== Segment start ==

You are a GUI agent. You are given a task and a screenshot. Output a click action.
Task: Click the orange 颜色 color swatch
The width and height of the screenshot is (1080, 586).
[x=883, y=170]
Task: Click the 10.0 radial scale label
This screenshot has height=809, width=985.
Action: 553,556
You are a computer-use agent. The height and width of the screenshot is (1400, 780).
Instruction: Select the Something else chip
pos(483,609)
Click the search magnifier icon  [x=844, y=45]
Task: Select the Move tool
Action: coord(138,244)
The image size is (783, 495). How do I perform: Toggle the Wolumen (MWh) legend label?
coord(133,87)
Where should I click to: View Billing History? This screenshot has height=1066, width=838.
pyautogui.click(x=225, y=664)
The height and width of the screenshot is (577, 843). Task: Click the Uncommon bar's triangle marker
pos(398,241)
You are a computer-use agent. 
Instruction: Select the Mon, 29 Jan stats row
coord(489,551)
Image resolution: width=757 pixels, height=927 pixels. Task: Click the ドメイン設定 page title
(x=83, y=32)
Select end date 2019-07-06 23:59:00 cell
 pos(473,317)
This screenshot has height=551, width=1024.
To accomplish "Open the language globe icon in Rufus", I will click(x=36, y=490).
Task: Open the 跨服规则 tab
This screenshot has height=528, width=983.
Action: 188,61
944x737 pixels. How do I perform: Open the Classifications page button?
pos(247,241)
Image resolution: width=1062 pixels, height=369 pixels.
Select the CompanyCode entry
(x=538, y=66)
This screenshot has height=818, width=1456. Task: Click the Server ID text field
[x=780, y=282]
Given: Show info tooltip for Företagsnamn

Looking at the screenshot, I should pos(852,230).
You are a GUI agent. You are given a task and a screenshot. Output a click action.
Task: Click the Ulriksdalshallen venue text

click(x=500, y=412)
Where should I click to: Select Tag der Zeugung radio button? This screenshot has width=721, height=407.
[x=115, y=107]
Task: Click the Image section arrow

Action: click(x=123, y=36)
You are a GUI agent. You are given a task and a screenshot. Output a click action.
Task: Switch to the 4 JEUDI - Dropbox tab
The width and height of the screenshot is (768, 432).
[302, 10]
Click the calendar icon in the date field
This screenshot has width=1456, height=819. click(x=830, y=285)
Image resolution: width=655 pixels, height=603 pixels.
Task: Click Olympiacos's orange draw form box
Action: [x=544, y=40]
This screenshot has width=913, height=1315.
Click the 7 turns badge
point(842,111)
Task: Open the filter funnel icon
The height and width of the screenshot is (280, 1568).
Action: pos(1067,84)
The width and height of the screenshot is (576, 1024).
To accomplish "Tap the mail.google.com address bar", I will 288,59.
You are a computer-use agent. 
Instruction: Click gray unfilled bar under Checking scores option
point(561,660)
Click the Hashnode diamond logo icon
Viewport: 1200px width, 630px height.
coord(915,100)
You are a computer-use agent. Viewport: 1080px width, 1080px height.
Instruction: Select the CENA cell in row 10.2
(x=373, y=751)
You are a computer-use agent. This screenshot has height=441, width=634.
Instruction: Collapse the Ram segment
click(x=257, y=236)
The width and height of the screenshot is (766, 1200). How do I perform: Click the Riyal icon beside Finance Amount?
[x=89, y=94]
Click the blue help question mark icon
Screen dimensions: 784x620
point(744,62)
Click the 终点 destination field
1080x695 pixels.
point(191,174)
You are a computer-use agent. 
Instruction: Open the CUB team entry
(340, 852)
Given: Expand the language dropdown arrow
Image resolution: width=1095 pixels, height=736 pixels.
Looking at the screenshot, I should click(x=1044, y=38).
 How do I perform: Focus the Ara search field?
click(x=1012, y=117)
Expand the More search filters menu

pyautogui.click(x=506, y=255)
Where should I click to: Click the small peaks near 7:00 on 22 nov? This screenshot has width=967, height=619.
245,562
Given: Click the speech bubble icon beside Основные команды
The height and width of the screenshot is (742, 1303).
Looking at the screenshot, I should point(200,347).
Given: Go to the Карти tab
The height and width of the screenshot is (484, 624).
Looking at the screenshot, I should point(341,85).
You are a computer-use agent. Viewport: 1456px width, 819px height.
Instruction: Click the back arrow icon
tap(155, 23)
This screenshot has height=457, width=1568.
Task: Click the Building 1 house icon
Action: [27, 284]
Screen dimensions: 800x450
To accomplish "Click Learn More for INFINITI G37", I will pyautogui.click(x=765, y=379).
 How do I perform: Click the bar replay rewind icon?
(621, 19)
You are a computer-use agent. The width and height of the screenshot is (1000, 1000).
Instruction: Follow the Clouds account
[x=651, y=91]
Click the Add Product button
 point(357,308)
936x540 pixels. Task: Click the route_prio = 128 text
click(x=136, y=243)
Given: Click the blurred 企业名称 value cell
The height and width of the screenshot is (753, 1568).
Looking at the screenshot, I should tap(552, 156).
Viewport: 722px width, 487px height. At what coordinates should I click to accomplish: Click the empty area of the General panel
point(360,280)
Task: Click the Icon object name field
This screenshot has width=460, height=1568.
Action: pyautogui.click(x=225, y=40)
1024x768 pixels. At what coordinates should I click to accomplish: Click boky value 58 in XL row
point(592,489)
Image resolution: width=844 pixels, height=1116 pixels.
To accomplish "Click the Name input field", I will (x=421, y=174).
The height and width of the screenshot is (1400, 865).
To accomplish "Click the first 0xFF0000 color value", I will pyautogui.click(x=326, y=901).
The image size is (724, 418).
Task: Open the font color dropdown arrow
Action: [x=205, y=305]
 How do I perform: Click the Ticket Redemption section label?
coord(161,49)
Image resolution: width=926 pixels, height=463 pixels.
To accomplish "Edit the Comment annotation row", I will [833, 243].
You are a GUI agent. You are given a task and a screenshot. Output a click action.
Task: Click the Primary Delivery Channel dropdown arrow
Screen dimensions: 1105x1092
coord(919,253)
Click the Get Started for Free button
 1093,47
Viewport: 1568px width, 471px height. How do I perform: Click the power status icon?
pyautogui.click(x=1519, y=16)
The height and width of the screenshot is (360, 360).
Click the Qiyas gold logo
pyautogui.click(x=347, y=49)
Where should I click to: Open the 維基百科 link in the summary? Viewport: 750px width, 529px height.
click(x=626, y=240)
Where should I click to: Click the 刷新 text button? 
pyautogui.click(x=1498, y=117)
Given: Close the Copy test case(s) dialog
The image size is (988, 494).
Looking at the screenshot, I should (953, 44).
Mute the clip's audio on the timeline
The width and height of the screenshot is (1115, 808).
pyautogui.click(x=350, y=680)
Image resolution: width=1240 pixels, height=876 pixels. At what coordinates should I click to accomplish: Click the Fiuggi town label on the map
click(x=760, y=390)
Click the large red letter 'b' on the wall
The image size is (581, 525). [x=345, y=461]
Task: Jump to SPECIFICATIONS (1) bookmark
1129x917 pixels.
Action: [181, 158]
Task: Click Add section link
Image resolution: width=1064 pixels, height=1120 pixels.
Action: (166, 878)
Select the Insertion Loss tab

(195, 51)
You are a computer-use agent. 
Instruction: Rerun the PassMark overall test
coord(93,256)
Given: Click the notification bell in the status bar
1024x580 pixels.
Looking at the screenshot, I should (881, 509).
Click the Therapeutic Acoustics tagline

== Segment end ==

Your answer must be the lines above from the one containing "944x737 pixels. How" to the one containing "Task: Switch to the 4 JEUDI - Dropbox tab", both included, restated word for word.

944x737 pixels. How do I perform: Open the Classifications page button?
pos(247,241)
Image resolution: width=1062 pixels, height=369 pixels.
Select the CompanyCode entry
(x=538, y=66)
This screenshot has height=818, width=1456. Task: Click the Server ID text field
[x=780, y=282]
Given: Show info tooltip for Företagsnamn

Looking at the screenshot, I should pos(852,230).
You are a GUI agent. You are given a task and a screenshot. Output a click action.
Task: Click the Ulriksdalshallen venue text

click(x=500, y=412)
Where should I click to: Select Tag der Zeugung radio button? This screenshot has width=721, height=407.
[x=115, y=107]
Task: Click the Image section arrow

Action: click(x=123, y=36)
You are a GUI agent. You are given a task and a screenshot. Output a click action.
Task: Switch to the 4 JEUDI - Dropbox tab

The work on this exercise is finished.